* begin Text *
A week has passed since the Interaction 09 conference, and I am still basking its afterglow. It was held in Vancouver this year by the IxDA — and 7 us went from Habanero, because we really had no excuse when it's in our own backyard!
Overall, I left feeling inspired, engaged in the Interaction Design community and recharged for another year of design. There will be videos of all presentations coming out on the conference site, but for now I thought I would share some general themes that I will keep with me this year:
It's a big, bad world out there — but, we can still change it
The first theme that emerged for me was the urgency to fix the big, bad problems we as a race have caused. There were many discussions about worldly topics such as:
- The sustainability of energy, the environment and business
- Business as we know it is changing
- We, as designers need to establish the change
- Our relationship with technology does not match the physical world
- Interaction design is not about computing technology
These topics were discussed throughout all the keynotes from different perspectives, and every one had something relevant and insightful to say. I liked all the keynotes for different reasons, but the one that really resonated with me was given by Robert Fabricant from frog Design. He challenged everyone to think about: 1) what behaviours do we want to motivate through our designs? and 2) Are we motivating the sustainable, responsible behaviours we want? Throughout his presentation, he really hit home the fact that behaviour is the medium, and not technology.
* end Text *
* begin Provided material *
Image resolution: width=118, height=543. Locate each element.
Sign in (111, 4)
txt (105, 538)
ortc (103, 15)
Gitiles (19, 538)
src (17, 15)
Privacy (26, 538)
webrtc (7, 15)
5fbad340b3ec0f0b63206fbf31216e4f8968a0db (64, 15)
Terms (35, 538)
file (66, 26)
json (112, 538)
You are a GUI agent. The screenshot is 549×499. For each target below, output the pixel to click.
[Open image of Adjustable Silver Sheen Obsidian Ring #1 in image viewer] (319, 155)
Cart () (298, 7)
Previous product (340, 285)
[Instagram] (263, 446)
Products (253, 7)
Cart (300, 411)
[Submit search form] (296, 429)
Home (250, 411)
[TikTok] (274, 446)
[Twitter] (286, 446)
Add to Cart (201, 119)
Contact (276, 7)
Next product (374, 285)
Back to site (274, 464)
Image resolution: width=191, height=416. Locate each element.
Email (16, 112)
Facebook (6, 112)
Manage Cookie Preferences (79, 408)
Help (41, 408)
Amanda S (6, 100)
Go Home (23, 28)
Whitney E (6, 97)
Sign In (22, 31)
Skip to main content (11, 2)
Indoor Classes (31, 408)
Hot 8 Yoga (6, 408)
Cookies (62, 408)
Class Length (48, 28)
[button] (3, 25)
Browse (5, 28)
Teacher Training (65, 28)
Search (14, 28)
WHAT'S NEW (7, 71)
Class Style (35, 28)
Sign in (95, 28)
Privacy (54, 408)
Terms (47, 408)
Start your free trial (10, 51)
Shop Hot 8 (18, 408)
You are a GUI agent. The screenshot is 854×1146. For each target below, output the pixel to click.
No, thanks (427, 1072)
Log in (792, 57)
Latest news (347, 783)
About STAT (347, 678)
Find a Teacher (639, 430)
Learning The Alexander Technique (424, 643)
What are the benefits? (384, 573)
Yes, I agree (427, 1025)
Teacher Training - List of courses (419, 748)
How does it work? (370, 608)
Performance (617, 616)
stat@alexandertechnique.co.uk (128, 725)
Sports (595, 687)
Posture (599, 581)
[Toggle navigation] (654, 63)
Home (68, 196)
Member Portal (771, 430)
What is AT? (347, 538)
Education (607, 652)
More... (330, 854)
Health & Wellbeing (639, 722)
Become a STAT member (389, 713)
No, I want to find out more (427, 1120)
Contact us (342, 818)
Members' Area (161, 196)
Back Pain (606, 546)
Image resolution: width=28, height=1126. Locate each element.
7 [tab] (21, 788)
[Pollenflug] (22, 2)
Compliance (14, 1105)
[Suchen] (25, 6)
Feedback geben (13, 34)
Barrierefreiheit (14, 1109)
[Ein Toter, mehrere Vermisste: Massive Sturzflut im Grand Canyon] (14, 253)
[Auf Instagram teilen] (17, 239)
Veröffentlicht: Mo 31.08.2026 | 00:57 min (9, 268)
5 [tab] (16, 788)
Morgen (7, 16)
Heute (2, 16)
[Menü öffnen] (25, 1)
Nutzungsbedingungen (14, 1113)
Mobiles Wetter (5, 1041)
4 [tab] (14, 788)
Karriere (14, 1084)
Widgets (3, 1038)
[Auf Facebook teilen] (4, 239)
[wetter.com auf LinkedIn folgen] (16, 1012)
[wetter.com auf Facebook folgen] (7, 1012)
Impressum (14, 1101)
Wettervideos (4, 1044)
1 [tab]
* end Provided material *
▶ **Required task A**
Answer these from the conference post:
(i) In which city was the conference held this year?
(ii) Which organization held it?
(iii) Who gave the keynote that resonated most with the writer, and from which company?
▶ **Required task B**
From the conference post, extract the passage from "A week has passed" to "our own backyard!", word for word.
Use only the conference post.

▶ **Full solution A**
(i) Vancouver
(ii) The IxDA
(iii) Robert Fabricant, from frog Design

▶ **Full solution B**
A week has passed since the Interaction 09 conference, and I am still basking its afterglow. It was held in Vancouver this year by the IxDA — and 7 us went from Habanero, because we really had no excuse when it's in our own backyard!